What to work on: Find all lines with the word "computer" in the material, then copy them.

Extracted entries:

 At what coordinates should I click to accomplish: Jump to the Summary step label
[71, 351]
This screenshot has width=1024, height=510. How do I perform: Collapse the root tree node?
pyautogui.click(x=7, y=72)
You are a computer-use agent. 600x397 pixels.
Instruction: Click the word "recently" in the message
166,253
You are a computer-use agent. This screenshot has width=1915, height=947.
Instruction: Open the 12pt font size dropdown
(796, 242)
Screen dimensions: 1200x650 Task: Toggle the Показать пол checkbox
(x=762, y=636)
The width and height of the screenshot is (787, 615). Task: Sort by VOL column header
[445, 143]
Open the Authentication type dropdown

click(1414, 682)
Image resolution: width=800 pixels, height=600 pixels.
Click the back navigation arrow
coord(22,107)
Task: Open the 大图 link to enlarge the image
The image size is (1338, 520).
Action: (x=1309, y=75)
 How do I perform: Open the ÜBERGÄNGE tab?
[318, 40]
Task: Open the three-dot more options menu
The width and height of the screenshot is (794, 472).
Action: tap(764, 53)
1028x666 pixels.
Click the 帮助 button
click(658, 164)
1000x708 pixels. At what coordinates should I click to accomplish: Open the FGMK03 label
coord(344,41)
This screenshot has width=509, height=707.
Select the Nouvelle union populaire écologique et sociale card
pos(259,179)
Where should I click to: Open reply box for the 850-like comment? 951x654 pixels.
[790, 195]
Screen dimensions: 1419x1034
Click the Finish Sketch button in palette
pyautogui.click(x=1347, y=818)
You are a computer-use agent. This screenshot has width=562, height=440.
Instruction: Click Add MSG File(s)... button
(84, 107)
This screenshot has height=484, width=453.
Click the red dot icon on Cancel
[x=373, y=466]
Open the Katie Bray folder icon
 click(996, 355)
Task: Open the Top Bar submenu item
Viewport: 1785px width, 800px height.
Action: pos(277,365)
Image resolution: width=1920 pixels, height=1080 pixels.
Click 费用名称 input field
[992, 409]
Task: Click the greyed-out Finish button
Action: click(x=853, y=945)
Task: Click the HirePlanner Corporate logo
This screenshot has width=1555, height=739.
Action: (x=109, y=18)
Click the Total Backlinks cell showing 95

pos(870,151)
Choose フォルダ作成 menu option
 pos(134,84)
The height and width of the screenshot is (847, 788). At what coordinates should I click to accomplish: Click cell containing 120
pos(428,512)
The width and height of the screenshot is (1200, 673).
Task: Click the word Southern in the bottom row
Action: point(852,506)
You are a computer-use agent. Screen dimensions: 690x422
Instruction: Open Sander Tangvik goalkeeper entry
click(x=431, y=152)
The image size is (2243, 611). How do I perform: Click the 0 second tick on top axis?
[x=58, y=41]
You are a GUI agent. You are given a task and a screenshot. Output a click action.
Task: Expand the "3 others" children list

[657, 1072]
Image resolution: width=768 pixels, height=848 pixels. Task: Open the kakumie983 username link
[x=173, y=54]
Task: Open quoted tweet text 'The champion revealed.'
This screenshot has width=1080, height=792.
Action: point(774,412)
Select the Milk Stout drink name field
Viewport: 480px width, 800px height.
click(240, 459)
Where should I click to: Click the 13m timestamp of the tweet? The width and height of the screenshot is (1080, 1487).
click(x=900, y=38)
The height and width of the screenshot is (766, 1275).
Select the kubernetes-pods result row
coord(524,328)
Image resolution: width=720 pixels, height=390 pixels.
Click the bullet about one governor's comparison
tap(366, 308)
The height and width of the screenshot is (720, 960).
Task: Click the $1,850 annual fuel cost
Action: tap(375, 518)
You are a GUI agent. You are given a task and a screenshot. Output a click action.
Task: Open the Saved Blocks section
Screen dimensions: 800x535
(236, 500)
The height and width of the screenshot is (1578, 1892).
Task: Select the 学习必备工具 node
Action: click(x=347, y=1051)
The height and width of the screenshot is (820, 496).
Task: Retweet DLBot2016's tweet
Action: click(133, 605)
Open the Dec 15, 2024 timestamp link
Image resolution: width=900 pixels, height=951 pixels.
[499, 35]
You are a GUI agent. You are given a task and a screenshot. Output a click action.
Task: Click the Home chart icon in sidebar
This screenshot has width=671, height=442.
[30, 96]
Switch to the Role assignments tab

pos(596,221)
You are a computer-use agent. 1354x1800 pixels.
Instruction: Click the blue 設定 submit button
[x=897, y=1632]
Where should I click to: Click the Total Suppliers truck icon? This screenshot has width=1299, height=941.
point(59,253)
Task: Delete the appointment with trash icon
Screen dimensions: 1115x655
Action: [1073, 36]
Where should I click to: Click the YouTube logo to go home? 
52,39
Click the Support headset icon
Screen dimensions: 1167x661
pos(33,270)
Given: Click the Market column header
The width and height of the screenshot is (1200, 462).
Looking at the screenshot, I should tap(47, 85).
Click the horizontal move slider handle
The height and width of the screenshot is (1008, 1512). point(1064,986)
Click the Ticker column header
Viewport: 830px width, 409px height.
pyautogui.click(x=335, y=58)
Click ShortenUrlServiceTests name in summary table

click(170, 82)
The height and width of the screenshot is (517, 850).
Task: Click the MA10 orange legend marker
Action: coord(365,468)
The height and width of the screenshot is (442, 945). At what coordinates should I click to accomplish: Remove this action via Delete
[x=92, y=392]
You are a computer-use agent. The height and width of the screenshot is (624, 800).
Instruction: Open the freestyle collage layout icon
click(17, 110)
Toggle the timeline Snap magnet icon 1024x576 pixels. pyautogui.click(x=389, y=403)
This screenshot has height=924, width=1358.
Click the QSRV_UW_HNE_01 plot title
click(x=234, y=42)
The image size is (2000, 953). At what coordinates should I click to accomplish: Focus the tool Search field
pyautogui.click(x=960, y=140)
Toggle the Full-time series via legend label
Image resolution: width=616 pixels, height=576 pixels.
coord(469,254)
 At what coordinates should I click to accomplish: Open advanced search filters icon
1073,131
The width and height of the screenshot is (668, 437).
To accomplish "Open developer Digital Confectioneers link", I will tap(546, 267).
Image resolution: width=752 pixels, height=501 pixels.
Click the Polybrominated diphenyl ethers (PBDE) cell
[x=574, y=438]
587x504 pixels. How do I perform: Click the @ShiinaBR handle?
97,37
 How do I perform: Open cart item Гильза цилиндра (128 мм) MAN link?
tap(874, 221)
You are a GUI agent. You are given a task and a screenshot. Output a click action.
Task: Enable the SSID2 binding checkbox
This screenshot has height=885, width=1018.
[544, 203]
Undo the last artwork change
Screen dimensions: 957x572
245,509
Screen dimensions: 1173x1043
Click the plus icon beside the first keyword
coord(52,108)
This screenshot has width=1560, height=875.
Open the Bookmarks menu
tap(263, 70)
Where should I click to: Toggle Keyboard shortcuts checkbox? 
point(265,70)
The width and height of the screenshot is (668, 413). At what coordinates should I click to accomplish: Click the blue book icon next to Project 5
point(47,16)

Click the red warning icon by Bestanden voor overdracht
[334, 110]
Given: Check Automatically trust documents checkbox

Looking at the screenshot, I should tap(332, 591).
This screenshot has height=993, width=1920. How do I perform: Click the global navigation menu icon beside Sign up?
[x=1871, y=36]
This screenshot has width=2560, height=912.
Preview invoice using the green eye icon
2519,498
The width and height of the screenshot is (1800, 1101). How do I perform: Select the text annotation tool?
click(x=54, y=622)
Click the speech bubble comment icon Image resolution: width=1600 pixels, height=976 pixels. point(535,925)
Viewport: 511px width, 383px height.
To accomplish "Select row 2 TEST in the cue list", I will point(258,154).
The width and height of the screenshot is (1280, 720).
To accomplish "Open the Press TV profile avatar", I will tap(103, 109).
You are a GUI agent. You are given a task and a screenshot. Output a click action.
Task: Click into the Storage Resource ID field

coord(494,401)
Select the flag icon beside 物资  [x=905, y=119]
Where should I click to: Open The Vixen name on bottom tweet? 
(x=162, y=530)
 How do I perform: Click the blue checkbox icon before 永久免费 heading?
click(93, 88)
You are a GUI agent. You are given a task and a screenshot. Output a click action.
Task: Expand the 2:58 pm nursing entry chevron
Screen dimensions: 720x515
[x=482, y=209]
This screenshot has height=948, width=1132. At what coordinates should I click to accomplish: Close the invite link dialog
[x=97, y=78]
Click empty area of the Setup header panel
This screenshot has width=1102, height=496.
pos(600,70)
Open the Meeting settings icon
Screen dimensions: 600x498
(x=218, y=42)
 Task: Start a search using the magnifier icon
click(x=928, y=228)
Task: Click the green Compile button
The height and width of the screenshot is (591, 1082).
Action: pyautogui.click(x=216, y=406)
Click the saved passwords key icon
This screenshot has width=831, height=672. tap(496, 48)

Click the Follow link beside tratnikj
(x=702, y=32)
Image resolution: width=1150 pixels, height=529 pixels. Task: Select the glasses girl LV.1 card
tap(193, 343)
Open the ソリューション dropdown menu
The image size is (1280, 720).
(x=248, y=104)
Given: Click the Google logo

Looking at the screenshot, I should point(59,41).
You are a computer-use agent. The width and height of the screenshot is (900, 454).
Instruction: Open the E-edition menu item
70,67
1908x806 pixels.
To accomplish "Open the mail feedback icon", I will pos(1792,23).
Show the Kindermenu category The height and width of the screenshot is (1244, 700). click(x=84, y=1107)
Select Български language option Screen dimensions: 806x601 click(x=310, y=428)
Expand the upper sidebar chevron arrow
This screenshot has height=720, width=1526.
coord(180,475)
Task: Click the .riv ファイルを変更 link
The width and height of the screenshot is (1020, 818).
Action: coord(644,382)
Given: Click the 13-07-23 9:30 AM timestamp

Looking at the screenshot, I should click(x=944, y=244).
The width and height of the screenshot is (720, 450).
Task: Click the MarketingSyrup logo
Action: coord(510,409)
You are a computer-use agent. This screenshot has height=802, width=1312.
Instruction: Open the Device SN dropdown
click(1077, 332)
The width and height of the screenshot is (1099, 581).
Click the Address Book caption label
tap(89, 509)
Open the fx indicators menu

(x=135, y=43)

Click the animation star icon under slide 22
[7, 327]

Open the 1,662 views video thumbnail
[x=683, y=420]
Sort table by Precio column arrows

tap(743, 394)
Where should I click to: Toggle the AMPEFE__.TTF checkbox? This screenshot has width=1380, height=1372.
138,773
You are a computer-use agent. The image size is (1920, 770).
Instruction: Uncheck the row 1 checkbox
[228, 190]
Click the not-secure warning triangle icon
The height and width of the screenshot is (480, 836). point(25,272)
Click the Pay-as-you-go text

Solution to this exercise:
You are a computer-use agent. 600x397 pixels.
You are a computer-use agent. This screenshot has width=1915, height=947.
You are a computer-use agent. This screenshot has width=562, height=440.
You are a computer-use agent. Screen dimensions: 690x422
You are a computer-use agent. 1354x1800 pixels.
You are a computer-use agent. The height and width of the screenshot is (624, 800).
You are a computer-use agent. The width and height of the screenshot is (900, 454).
You are a computer-use agent. This screenshot has height=802, width=1312.
You are a computer-use agent. The image size is (1920, 770).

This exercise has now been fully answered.